Excerpt to read -
***
ValueError: Query/Key/Value should either all have the same dtype, or (in the quantized case) Key/Value should have dtype torch.int32

khayamgondal · November 25, 2023, 2:17pm

-enable_xformers_memory_efficient_attention fails with the following error when run with accelerate

  File "/anaconda/envs/diffusers-ikin/lib/python3.8/site-packages/xformers/ops/fmha/__init__.py", line 348, in _memory_efficient_attention_forward_requires_grad
    inp.validate_inputs()
  File "/anaconda/envs/diffusers-ikin/lib/python3.8/site-packages/xformers/ops/fmha/common.py", line 121, in validate_inputs
    raise ValueError(
ValueError: Query/Key/Value should either all have the same dtype, or (in the quantized case) Key/Value should have dtype torch.int32
  query.dtype: torch.float32
  key.dtype  : torch.float16
  value.dtype: torch.float16
Steps:   0%|                                           | 0/1000 [00:02<?, ?it/s]
[2023-11-25 14:03:17,898] torch.distributed.elastic.multiprocessing.api: [ERROR] failed (exitcode: 1) local_rank: 0 (pid: 5264) of binary: /anaconda/envs/diffusers-ikin/bin/python
Traceback (most recent call last):
  File "/anaconda/envs/diffusers-ikin/bin/accelerate", line 8, in <module>
    sys.exit(main())
  File "/anaconda/envs/diffusers-ikin/lib/python3.8/site-packages/accelerate/commands/accelerate_cli.py", line 47, in main
    args.func(args)
  File "/anaconda/envs/diffusers-ikin/lib/python3.8/site-packages/accelerate/commands/launch.py", line 985, in launch_command
    multi_gpu_launcher(args)
  File "/anaconda/envs/diffusers-ikin/lib/python3.8/site-packages/accelerate/commands/launch.py", line 654, in multi_gpu_launcher
    distrib_run.run(args)
  File "/anaconda/envs/diffusers-ikin/lib/python3.8/site-packages/torch/distributed/run.py", line 797, in run
    elastic_launch(
  File "/anaconda/envs/diffusers-ikin/lib/python3.8/site-packages/torch/distributed/launcher/api.py", line 134, in __call__
    return launch_agent(self._config, self._entrypoint, list(args))
***
Problems to work on -
**A)** Reproduce a portion of the xformers error post word for word, starting at the words "-enable_xformers_memory_efficient_attention fails with" and stopping after "inp.validate_inputs()".
**B)** In the xformers error post, list every name that appears after "line" and its number in the lines beginning with "File".
The items after this point come from a different source.

Stored records -
***
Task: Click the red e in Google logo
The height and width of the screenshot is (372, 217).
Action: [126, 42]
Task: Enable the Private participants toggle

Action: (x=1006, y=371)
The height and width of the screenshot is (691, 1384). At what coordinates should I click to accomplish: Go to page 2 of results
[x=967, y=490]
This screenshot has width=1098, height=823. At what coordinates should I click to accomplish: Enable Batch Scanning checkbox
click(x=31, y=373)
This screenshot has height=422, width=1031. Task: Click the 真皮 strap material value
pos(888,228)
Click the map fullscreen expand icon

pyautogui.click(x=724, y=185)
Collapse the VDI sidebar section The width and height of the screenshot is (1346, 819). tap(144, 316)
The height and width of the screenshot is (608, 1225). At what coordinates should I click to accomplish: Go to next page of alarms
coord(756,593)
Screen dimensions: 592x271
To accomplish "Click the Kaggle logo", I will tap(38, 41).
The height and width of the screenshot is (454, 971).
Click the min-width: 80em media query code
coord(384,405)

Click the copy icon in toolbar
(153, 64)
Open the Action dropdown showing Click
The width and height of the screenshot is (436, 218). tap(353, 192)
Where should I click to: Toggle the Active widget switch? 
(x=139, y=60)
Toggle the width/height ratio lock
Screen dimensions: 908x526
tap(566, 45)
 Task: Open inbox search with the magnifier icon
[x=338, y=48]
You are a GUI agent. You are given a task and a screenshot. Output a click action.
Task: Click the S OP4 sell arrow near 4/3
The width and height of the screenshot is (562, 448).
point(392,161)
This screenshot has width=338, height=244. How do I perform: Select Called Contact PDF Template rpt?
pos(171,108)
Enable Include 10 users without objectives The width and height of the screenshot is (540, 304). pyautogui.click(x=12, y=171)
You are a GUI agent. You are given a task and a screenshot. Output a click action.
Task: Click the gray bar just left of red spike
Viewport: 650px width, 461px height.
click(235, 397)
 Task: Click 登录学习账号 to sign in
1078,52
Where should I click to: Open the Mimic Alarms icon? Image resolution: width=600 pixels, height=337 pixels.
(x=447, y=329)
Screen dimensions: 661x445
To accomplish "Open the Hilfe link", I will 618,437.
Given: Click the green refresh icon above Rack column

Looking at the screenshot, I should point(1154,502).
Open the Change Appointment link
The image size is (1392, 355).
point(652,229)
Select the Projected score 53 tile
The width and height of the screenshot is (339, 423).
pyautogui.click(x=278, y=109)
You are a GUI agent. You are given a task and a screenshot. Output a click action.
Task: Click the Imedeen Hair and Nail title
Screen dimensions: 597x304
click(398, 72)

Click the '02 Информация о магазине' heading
***
Expected answers -
**A)**
-enable_xformers_memory_efficient_attention fails with the following error when run with accelerate

  File "/anaconda/envs/diffusers-ikin/lib/python3.8/site-packages/xformers/ops/fmha/__init__.py", line 348, in _memory_efficient_attention_forward_requires_grad
    inp.validate_inputs()

**B)**
_memory_efficient_attention_forward_requires_grad
validate_inputs
<module>
main
launch_command
multi_gpu_launcher
run
__call__